Текстам дневника предпослано пространное предисловие, принадлежащее перу Д. Рейфилда и О. Е. Макаровой. Авторы, разумеется, не могут отрицать очевидного: роли Суворина и его детища в истории России («По уровню профессионализма и качеству издания «Новое время», пожалуй, превосходило другие петербургские газеты и явно стремилось приблизиться к лондонской газете «Тайме» по влиятельности и авторитетности...»), и в доказательство этого тезиса приводят разнообразные факты. Однако вопреки их собственным декларациям о научной объективности («Мы не намерены ни восхвалять А. С. Суворина, ни хоронить его») масса действительно полезной информации, содержащейся в предисловии, тонет в таком море «чернухи», что читателя берет оторопь.

С критиком и фельетонистом В. П. Бурениным, по их версии, Суворина связывали всю жизнь «поистине демонические узы», издателя «Нового времени» отличает «моральная нечистоплотность», а «эклектичное по сути политическое мировоззрение» автора дневника «отягчалось паранойей, поразившей всех его домочадцев, а также сотрудников «Нового времени».

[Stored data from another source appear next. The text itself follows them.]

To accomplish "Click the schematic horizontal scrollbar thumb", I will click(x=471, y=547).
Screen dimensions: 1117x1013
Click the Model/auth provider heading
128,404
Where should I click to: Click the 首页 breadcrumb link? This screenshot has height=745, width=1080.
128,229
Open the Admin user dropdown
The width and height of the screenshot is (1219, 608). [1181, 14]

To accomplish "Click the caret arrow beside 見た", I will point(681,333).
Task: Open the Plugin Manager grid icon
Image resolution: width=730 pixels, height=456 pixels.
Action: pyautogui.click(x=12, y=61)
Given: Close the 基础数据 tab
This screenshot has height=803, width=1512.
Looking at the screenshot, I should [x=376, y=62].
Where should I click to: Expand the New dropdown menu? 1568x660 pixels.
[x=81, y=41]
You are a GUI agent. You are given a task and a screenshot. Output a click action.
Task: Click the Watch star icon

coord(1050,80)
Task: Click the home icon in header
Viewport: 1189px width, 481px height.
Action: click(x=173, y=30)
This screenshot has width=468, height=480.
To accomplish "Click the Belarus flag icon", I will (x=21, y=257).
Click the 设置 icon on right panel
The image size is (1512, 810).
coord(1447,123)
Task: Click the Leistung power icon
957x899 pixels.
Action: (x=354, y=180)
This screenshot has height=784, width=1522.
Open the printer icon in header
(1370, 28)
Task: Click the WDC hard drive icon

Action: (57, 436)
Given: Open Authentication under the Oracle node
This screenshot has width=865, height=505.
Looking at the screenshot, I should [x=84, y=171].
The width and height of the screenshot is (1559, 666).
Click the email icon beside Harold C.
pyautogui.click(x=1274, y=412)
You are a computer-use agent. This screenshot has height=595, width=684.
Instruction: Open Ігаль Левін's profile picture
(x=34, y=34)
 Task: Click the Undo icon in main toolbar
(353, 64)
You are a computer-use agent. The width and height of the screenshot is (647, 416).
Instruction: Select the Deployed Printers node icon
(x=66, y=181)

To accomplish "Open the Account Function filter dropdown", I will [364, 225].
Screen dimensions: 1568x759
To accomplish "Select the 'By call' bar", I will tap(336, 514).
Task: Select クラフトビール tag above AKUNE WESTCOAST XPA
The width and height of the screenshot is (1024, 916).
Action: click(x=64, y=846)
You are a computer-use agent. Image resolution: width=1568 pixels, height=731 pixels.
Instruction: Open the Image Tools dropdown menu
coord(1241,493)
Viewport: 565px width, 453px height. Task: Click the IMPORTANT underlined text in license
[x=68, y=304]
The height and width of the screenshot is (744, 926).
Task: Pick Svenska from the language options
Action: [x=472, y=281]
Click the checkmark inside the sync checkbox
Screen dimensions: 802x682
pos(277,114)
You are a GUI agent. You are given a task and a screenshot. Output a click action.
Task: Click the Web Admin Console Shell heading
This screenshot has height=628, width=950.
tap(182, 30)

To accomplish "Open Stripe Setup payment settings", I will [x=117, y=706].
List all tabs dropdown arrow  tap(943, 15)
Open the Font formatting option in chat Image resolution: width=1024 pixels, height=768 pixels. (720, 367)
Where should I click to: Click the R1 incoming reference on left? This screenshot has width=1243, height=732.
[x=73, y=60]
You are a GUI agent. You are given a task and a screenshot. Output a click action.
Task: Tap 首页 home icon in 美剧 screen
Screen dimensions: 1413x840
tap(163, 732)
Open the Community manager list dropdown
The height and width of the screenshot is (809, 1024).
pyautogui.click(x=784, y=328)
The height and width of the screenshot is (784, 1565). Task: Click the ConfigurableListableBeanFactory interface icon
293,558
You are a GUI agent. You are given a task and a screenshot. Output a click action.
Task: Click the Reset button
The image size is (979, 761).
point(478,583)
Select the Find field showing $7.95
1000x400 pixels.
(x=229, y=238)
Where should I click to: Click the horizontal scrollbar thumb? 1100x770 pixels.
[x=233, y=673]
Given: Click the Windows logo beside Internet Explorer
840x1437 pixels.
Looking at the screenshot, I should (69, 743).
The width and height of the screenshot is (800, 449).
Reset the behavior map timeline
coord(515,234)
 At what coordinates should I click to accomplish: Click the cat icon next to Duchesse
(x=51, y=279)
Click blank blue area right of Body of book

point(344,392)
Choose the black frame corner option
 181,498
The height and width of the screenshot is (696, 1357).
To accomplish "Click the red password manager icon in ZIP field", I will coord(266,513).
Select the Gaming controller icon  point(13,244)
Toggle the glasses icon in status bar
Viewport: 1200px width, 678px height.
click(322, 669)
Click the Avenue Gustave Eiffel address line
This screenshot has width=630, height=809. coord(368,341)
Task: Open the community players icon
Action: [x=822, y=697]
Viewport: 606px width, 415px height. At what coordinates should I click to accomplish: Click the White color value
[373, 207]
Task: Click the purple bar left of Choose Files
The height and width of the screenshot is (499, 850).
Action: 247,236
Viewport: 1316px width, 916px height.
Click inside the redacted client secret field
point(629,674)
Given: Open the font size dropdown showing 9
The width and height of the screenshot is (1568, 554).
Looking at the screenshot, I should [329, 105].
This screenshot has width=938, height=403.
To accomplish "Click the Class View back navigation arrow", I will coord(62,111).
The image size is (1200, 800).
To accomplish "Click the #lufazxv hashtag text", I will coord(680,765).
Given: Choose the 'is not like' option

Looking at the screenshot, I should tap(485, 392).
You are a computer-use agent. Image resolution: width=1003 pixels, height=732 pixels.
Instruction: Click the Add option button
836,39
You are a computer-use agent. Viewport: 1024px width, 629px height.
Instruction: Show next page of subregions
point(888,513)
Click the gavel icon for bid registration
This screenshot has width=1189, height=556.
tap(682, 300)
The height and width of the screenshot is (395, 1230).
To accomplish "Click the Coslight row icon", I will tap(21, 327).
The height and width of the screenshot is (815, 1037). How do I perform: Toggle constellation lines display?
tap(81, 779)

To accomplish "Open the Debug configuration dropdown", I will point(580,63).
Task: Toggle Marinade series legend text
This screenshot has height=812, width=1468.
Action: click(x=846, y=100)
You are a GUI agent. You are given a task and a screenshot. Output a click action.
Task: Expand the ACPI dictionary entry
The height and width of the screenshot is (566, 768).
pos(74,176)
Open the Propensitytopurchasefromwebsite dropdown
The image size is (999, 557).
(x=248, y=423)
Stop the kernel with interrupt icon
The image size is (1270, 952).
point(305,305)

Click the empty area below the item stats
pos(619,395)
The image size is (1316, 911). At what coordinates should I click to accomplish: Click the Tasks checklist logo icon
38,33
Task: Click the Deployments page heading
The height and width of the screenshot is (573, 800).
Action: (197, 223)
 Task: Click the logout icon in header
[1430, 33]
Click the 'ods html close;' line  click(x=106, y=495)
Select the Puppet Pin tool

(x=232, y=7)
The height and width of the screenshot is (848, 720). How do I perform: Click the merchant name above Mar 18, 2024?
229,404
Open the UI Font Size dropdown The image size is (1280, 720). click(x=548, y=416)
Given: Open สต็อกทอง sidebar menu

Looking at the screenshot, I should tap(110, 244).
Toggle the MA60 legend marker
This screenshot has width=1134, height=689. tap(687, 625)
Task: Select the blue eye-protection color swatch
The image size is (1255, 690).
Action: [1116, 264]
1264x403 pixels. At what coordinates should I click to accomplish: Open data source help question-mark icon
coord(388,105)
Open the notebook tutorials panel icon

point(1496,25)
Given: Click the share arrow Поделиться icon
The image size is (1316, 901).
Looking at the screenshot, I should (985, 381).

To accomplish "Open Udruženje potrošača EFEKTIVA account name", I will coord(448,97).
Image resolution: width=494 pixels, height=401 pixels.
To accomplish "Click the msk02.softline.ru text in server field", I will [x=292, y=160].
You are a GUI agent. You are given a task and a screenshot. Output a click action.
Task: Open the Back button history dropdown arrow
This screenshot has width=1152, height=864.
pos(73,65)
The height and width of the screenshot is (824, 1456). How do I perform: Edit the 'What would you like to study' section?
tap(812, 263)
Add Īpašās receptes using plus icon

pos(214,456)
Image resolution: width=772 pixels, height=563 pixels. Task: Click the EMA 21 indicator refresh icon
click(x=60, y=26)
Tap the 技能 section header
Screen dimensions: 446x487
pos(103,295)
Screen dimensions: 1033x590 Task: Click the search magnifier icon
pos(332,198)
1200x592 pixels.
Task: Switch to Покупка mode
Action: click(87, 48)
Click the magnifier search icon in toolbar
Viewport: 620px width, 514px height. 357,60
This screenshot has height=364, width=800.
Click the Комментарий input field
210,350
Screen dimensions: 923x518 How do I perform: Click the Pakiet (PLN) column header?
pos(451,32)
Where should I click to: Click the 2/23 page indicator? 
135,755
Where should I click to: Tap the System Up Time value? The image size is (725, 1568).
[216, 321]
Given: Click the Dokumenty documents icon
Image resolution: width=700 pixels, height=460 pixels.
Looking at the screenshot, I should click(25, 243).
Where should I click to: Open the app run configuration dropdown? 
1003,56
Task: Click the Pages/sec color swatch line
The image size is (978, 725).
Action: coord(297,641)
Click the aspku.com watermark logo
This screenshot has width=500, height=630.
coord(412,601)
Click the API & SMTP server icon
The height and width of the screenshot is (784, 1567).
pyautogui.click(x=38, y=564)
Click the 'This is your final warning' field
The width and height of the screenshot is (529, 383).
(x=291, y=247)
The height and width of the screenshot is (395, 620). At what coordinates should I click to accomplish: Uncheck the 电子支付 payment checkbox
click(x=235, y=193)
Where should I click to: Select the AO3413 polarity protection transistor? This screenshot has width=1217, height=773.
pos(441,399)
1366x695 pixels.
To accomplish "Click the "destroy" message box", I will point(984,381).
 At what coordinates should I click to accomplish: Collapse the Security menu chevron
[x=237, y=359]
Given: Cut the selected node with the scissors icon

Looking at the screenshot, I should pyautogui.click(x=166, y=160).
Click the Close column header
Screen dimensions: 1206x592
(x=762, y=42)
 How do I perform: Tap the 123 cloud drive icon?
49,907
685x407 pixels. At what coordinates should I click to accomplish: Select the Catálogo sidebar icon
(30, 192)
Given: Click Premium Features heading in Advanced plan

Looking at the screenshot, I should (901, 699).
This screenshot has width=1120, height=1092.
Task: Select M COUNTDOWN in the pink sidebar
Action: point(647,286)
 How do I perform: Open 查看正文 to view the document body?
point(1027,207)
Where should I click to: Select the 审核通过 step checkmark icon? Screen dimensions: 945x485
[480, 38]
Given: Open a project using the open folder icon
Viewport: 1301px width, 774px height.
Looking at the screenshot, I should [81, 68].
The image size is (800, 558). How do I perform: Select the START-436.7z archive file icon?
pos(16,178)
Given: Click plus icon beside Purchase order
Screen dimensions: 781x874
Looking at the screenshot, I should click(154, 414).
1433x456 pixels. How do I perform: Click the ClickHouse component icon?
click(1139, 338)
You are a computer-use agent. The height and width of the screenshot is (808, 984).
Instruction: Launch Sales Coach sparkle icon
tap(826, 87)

Известно, что Суворина с Чеховым связывали в течение пятнадцати лет узы не только сотрудничества, но и дружбы. Автор «Вишневого сада» стал таким, каким мы его знаем, во многом благодаря влиянию нашего земляка. А вот как описывают их взаимоотношения Д. Рейфилд и О. Е. Макарова. «Чехов прекрасно видел все суворинские недостатки, однако сходство жизненных обстоятельств (ощущение близости смерти, бремя окружающих иждивенцев, неспособность отключиться от работы), пристрастий (актрисы, кладбища, скабрезные и анархические мысли), а также вызывающее удивление взаимопонимание – все это возобладало и накрепко связало их».

Поистине мертвым взглядом окинули авторы предисловия историю отечественной культуры. Канувшие в Лету большевистские комментаторы по сравнению с нынешними кажутся ангелами. Д. Рейфилд и О. Е. Макарова склонны выводить весь длинный и сложный жизненный путь Алексея Сергеевича из «сексуальных комплексов». Именно этим обстоятельством объясняется та скрупулезность патологоанатомов, с какой авторы предисловия тщательно перебирают драматические обстоятельства личной жизни семьи Суворина (убийство первой жены, самоубийство сына, смерти детей... и т.д.).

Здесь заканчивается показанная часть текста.